Die HORYZONT II gehört der Maritimen Universität von Gdynia. Wenn der schnittige Dampfer nicht in der Arktis und Antarktis zu polnischen Wissenschafts-Stationen unterwegs ist, dient er der Ausbildung des nautisch-technischen Nachwuchses. Der Studiengang ist in Polen besonders bei Abiturientinnen gefragt. Die Lehrer reisen gleich mit und garantieren an Bord absolute Praxisnähe. Auf der Brücke, an Deck und im Maschinenraum sah man die jungen Frauen beim Lernen.
Besonders erfreut hat es die junge Crew, dass nach dem Auslaufen aus Gdynia sieben weitere Häfen in der südlichen Ostsee besucht werden sollten: Wismar, Rostock, Sassnitz, Stralsund, Stettin, Karlskrona und Kalmar. Der Hintergrund:
Das deutsch-polnisch-schwedische Projekt JOHANN. Worum geht es dabei?
Immer mehr große Kreuzfahrtschiffe steuern die großen Ostsee-Häfen an, ohne dass für die kleineren Destinationen etwas abfällt. An Bord sind Workshops mit Touristikern und Wirtschaftsförderern der jeweiligen Destinationen in der südlichen Ostsee abgehalten worden, um Situation vor Ort und in der Gesamtschau auf ihre Realisierbarkeit und Wirtschaftlichkeit zu analysieren. Im zweiten Schritt soll eine weitere Reise unternommen werden unter realen Bedingungen einer Kreuzfahrt. Bis schließlich ein von den Dimensionen her passendes Schiff gefunden ist, das mit 100 bis 150 Passagieren die Häfen anlaufen kann. Ein norddeutscher Fährreeder, der noch nicht genannt sein möchte, hat bereits Interesse an dem Pilot-Projekt gezeigt, „wenn es sich denn letztlich für mich rechnet“, so sein Statement. „Auf jeden Fall“, meint er optimistisch, „ist das ein Schritt in die richtige Richtung“. Und dies vor allem auf dem Hintergrund weiter steigender Zahlen im Kreuzfahrt-Geschäft. Wobei die großen Häfen einen Teil ihrer Attraktivität irgendwann an die kleinen abgeben müssen, die noch nicht so touristisiert, überlaufen und familiärer sind.

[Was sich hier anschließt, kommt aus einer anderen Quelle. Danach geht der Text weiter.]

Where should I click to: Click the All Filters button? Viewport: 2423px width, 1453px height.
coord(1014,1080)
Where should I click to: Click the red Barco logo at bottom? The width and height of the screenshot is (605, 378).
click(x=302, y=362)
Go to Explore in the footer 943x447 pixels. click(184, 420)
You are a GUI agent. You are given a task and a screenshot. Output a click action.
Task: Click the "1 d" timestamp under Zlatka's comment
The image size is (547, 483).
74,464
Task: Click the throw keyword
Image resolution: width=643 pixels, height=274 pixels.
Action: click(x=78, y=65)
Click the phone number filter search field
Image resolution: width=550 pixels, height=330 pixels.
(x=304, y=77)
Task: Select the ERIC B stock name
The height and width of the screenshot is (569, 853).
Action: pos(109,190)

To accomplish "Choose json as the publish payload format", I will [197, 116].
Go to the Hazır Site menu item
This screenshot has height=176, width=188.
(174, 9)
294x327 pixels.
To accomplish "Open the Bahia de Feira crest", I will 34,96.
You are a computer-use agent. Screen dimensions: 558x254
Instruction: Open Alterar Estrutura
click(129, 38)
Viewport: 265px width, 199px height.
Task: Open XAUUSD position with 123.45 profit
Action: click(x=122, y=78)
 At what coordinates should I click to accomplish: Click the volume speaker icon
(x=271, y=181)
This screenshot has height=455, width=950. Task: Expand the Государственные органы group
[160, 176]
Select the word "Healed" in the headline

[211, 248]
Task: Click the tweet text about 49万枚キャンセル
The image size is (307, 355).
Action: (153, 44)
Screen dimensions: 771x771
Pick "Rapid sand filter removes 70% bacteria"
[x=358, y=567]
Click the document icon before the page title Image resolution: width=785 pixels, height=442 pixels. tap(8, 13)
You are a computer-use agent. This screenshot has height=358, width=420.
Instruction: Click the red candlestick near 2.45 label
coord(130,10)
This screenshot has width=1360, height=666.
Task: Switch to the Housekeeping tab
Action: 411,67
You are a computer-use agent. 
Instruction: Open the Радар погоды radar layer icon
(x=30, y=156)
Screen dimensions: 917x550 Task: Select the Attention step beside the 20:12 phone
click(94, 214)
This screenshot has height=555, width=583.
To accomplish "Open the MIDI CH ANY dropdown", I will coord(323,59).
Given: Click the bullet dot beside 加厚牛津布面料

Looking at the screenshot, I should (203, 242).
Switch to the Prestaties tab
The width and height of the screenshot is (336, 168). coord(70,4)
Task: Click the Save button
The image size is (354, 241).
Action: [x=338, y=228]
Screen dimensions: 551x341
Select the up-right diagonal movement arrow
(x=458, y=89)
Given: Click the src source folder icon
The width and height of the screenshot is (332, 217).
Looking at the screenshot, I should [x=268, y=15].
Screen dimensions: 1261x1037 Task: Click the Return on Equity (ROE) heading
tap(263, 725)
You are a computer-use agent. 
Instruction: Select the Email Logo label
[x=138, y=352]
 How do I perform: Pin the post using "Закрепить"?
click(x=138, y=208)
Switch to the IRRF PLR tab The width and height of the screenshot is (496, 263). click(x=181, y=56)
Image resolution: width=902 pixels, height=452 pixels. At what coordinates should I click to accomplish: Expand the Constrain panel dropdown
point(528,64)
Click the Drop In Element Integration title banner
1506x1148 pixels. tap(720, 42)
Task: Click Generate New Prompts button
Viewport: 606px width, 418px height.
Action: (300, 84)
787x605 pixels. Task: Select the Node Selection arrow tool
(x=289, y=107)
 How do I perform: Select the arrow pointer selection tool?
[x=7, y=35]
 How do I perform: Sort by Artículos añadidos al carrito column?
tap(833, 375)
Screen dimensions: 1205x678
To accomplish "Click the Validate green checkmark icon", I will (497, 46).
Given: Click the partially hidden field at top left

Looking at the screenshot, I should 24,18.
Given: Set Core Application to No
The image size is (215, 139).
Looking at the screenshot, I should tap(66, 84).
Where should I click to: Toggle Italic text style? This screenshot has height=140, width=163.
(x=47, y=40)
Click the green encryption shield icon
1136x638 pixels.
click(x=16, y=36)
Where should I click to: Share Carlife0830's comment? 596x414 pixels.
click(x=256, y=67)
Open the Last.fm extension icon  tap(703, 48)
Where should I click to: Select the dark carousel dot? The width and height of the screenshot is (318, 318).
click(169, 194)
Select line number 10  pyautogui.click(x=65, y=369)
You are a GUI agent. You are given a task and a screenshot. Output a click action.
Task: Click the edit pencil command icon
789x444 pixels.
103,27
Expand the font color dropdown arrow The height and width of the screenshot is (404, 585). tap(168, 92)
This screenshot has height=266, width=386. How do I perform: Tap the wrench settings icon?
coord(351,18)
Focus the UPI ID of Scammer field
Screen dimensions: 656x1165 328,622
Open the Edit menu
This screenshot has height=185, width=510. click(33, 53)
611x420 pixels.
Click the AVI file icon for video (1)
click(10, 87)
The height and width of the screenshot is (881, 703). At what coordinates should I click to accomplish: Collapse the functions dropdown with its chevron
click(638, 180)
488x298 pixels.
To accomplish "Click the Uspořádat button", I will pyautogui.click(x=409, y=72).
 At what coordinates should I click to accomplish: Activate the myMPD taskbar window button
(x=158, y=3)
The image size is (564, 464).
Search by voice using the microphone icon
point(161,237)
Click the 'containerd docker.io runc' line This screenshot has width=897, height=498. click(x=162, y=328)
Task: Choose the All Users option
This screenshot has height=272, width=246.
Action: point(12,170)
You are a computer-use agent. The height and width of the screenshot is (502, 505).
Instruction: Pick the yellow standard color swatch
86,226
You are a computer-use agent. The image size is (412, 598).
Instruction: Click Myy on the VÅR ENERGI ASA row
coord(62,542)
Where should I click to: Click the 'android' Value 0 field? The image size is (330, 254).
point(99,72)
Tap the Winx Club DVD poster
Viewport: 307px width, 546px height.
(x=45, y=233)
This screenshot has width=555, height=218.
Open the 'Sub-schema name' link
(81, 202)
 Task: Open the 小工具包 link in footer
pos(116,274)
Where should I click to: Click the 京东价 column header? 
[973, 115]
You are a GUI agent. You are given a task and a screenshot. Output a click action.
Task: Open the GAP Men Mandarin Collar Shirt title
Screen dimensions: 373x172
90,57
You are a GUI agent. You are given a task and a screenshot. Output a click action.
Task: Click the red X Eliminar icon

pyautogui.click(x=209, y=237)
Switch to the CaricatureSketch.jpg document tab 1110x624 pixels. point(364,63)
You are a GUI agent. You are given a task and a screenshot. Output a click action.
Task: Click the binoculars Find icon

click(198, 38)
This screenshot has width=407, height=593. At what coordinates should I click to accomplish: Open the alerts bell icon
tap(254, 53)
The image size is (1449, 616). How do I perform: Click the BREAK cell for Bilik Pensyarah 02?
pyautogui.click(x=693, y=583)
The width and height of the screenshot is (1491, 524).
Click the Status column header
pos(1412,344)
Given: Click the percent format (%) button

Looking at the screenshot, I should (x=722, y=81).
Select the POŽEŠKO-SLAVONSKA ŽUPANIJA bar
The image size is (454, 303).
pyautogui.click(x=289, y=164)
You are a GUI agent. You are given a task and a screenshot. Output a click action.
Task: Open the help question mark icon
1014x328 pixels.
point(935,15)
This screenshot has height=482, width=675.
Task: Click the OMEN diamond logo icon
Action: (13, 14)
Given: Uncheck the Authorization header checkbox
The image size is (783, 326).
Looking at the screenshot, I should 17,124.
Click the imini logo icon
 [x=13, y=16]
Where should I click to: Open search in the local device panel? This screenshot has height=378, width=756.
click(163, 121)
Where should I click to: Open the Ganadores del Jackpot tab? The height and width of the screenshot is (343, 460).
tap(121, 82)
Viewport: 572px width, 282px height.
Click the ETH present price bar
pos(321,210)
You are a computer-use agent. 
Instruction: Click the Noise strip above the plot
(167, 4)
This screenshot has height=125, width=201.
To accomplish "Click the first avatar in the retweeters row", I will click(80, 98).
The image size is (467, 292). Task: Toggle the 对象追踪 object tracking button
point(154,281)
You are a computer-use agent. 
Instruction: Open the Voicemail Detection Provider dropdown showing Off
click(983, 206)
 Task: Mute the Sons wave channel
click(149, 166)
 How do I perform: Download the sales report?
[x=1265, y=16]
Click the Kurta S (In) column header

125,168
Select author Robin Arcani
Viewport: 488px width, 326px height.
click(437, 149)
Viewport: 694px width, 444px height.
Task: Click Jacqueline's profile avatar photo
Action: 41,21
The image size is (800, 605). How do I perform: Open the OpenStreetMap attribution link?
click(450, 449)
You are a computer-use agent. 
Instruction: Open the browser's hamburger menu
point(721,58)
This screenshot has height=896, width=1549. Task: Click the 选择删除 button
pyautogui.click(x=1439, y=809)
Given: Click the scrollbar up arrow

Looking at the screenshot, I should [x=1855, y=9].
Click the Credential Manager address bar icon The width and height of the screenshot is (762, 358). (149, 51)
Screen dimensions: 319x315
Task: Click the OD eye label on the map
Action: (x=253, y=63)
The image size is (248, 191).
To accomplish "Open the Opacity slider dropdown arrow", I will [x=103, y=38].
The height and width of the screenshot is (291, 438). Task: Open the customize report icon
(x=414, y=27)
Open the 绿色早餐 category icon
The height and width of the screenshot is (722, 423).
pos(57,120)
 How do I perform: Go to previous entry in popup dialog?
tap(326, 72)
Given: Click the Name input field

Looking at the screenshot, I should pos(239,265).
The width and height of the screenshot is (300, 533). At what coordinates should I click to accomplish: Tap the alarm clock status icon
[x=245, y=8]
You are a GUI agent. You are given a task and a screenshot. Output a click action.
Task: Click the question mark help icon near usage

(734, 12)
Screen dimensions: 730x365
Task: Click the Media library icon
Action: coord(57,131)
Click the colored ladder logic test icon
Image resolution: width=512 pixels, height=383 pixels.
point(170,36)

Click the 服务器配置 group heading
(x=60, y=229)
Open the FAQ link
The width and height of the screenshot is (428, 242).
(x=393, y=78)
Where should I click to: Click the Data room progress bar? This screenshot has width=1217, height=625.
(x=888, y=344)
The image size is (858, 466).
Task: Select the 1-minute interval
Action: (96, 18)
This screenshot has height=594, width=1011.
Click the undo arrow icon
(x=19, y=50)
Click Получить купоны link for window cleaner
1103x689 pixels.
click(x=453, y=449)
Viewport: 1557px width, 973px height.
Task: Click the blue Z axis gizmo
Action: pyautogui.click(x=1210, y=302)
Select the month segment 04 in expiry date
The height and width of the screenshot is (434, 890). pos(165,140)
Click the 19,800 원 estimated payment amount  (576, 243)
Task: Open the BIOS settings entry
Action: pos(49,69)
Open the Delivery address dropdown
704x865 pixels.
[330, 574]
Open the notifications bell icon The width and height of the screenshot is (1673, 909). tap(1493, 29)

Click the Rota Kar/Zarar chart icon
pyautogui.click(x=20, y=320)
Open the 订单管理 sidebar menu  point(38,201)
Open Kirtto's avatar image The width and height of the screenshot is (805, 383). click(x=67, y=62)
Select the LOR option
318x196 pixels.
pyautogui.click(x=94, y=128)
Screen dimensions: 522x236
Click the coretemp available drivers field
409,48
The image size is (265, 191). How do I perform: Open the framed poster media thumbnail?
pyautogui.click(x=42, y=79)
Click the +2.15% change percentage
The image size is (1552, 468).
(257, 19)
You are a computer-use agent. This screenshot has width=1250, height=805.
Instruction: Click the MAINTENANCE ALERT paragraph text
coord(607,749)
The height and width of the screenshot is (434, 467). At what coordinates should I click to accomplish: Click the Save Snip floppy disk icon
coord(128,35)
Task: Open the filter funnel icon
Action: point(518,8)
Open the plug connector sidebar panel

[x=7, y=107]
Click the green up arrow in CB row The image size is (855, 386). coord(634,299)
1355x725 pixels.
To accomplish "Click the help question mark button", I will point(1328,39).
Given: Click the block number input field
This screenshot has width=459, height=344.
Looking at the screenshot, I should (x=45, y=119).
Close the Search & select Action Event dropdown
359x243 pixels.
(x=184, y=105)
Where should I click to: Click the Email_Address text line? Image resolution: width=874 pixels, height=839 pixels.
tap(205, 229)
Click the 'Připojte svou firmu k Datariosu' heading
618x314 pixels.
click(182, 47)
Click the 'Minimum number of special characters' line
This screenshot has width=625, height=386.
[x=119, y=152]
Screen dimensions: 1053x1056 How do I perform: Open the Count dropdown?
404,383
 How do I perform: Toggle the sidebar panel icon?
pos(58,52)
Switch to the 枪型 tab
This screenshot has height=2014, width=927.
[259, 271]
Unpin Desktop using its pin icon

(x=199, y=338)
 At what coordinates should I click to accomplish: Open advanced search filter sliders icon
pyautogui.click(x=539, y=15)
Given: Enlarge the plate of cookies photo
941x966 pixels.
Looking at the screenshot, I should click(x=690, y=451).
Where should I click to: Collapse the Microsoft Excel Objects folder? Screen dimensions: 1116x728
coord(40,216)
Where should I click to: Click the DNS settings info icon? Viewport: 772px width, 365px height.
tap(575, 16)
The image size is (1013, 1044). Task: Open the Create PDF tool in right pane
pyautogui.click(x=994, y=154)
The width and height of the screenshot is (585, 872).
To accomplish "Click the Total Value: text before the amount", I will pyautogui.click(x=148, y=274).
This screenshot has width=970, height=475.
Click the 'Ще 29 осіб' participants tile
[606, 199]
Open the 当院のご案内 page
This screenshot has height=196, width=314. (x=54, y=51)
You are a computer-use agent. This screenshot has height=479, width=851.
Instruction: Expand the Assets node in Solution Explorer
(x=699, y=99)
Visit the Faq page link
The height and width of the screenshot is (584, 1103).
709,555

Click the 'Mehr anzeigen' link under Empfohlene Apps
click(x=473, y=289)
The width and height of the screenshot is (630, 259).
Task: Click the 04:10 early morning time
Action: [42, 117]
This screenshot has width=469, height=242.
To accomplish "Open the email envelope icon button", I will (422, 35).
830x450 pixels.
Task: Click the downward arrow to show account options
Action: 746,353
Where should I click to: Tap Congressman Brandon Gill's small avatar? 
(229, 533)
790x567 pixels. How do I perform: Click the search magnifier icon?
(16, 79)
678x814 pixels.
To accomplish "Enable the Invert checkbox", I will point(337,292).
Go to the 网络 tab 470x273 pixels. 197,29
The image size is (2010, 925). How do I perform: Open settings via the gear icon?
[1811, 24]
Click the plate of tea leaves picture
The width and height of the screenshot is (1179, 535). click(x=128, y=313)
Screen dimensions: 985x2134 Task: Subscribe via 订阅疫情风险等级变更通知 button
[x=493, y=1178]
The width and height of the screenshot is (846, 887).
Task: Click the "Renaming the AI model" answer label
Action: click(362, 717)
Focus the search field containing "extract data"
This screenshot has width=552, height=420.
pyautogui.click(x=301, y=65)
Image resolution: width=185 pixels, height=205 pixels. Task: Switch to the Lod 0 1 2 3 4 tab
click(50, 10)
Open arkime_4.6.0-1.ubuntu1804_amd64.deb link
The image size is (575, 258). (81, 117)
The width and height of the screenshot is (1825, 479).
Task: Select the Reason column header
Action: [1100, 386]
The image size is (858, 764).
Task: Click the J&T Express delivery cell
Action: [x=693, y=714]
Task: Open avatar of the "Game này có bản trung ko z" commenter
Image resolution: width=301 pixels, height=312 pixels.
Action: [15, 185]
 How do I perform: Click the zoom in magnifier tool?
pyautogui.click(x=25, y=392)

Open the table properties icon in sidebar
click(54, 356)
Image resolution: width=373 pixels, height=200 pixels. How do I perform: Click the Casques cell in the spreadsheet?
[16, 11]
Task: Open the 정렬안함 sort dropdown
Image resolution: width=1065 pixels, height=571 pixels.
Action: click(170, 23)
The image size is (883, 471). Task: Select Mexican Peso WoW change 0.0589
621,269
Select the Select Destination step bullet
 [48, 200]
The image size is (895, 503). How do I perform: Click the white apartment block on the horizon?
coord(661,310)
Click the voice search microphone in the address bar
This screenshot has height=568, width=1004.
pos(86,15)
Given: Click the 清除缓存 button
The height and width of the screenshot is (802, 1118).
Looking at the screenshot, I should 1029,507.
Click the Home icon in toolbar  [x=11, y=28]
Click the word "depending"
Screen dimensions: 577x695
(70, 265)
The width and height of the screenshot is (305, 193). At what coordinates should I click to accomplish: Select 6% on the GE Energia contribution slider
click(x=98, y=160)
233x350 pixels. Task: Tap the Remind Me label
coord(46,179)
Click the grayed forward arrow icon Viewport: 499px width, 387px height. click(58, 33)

Der Knüller – das ist Premiere an Bord gewesen – war die vom Kapitän „abgesegnete“ Hochzeit zwischen Rügen und Stralsund. Zwei junge Seeleute gaben sich das Ja-Wort. Ein Hochzeitsessen mit traditionellen polnischen Gerichten rundete das fröhliche Zeremoniell ab. „Natürlich muss die standesamtliche Trauung an Land nachgeholt werden“, lächelte der Kapitän, und posierte mit den Brautleuten und Trauzeugen.
Umfangreich ist das Besichtigungsprogramm in der Hansestadt gewesen – mit Rundgang zwischen Altstadt, Ozeaneum und GORCH FOCK (I). Am Abend saß die Crew, darunter einige uniformierte Studentinnen, im Braugasthaus „Fritz“ zusammen, um „Stralsunder Pannfisch“ und das heimische Bier zu probieren. Den polnischen Seeleuten hat die Hansestadt ausnehmend gut gefallen. Chief Ingenieur Andrzej Tadych, weltweit herumgekommen, meinte in bestem Deutsch nur: „Von Stettin ist eure schöne Stadt ja nur einen Katzensprung weg – umgekehrt natürlich auch“. Eine Einladung in die Oderstadt folgte umgehend.
Am nächsten Morgen hat das blau-weiße Spezialschiff HORYZONT II die Hansestadt wieder verlassen – mit Kurs auf die alte pommersche Hauptstadt Stettin.